The Handwritten Letter
Dear Yoongs,
By the time you read this, I will be gone.
I know this is all very sudden, but believe me, I tried.
I have kept my whole life story from all of you.
It was not because I did not trust you.
It was because my priority was always you.
You were more important to me than myself.
I never cared about my problems.
To me they meant nothing.
But as time went on, my problems finally decided to bite me in my nonexistent ass.
I began to have panic attacks.
I began to get depressed.
I began to believe in the words that I heard a long time ago.
I began to hate everything about myself.
I began to believe that I was not worthy of living.

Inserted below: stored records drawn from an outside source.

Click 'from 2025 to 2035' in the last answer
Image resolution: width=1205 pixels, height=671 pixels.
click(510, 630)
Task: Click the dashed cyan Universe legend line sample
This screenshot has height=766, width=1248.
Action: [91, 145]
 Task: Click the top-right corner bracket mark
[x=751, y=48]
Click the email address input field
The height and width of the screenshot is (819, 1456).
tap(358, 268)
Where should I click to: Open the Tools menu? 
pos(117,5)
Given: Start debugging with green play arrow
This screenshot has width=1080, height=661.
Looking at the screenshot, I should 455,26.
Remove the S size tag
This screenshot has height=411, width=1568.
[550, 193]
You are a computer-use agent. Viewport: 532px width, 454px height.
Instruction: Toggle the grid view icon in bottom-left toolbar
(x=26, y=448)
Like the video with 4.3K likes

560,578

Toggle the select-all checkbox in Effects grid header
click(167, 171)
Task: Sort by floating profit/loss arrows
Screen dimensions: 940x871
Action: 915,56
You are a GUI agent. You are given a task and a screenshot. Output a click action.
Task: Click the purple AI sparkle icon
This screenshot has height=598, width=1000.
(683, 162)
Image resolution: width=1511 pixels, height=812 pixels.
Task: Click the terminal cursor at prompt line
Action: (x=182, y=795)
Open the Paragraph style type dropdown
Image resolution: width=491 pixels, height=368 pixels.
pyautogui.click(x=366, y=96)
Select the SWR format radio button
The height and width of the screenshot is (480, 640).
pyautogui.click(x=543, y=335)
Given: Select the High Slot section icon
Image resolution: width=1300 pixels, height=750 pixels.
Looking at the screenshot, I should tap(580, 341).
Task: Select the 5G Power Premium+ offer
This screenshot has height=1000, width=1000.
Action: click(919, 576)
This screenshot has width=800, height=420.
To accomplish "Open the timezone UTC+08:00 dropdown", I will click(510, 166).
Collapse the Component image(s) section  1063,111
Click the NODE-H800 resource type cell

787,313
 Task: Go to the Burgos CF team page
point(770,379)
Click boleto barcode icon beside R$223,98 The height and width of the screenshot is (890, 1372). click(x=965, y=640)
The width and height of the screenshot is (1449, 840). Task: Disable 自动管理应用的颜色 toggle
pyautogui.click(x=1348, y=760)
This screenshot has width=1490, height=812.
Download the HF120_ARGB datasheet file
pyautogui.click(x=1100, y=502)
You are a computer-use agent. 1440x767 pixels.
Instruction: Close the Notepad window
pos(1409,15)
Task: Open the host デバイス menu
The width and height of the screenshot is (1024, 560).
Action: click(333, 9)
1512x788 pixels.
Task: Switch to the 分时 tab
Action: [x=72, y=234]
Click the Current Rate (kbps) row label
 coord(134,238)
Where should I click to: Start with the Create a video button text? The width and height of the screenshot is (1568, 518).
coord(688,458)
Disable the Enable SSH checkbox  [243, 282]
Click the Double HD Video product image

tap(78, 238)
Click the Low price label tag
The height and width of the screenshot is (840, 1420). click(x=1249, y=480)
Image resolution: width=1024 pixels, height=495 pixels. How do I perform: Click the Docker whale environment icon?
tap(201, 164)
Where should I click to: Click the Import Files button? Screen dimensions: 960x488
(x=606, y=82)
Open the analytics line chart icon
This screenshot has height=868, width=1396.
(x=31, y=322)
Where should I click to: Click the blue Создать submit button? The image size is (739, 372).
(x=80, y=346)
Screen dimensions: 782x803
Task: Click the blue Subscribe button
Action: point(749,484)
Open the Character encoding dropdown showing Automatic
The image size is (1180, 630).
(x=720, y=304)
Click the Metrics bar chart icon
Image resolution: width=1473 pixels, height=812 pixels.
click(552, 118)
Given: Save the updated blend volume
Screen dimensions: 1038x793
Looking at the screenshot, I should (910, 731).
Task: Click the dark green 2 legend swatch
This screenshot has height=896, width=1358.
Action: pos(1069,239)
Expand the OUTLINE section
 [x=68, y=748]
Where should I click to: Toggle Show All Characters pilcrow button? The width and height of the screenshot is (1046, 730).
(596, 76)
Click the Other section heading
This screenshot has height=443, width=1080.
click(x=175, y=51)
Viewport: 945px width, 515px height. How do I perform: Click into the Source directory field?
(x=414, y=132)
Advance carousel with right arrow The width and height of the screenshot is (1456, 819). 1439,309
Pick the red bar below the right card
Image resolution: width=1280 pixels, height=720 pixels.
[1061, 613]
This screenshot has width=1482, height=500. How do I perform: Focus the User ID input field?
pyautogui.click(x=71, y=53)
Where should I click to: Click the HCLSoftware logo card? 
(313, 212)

That I was indeed ugly, fat, a waste of space, unwanted.
Where did I get all of this?
Once again, I am out of time, so forgive me if all this is rushed and incomprehensible. I may go back and forth a lot, but please...just bear with me.
So, where did it start?
Well, let me start with my so called home.
There, I felt out of place.
I was born the first child.
And like everyone knows, the first child is the experiment.
My mother and father treated me differently than how they treated my brother. With him there was more love and patience. With me, it was all annoyance and anger.
When I was five, I showed my mother my homework. She said I got one part wrong, but instead of erasing that single mistake, she erased everything and made me start again.
When my brother was five, he did what I did as well. Only that with him, my mother erased that single mistake.
Yeah, it may seem like a stupid excuse, but was it really?
To me it was not.
Many other teens know what that feels like.
While my brother got praises, I got discipline.
While my brother got patience, I got frustration.